Reading passage:
•••

Question

The number of people in a town who have heard a rumor after $$t$$ days can be modeled by the equation $$N(t)=\\frac{500}{1 + 49e^{-0.7t}}$$.\na. Sketch a graph of this equation.\nb. How many people started the rumor?\nc. How many people have heard the rumor after 3 days?\nd. How long will it take until 300 people have heard the rumor?

Answer

## Question1.a:

**step1 Identify Key Features of the Graph**

To sketch the graph of the equation, we first need to understand its behavior. This equation is a type of logistic growth model, which typically produces an S-shaped curve. We should determine the starting point (when $$t=0$$) and the limiting value (what the number of people approaches over a long time).

**step2 Determine the Initial Value (t=0)**

The initial value represents the number of people who heard the rumor at the very beginning (when no time has passed, $$t=0$$). Substitute $$t=0$$ into the given equation.

•••

Records supplied:
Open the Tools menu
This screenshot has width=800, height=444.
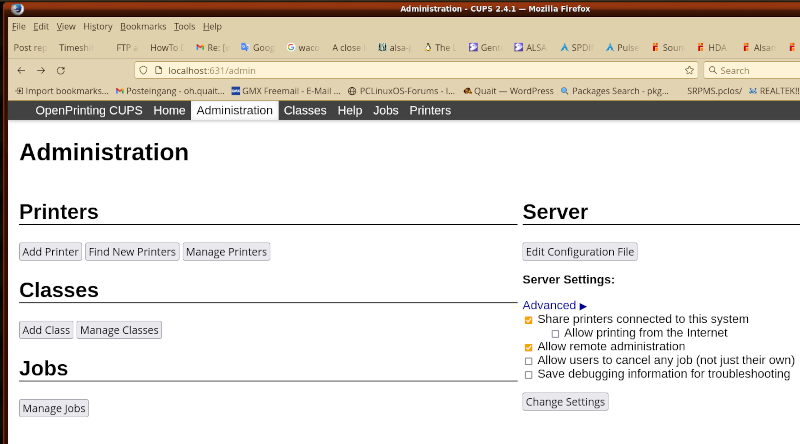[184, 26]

•••

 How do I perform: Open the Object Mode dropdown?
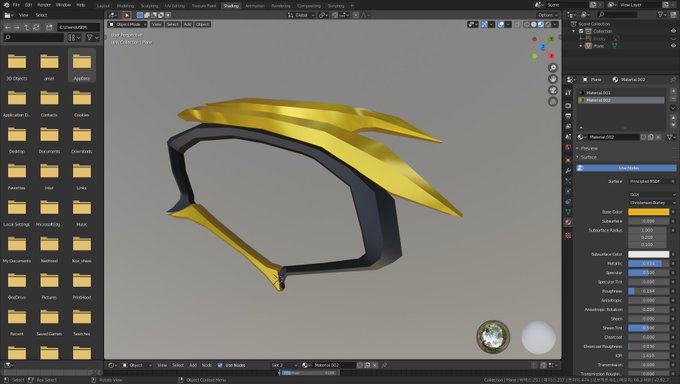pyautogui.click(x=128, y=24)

•••

Task set:
1) Reproduce the rumor passage from "To sketch the" to "a long time).".
2) Report every line of the records that contains the word "Open".
The records have no connection to the rumor passage.

The solutions:
1)
To sketch the graph of the equation, we first need to understand its behavior. This equation is a type of logistic growth model, which typically produces an S-shaped curve. We should determine the starting point (when $$t=0$$) and the limiting value (what the number of people approaches over a long time).

2)
Open the Tools menu
 How do I perform: Open the Object Mode dropdown?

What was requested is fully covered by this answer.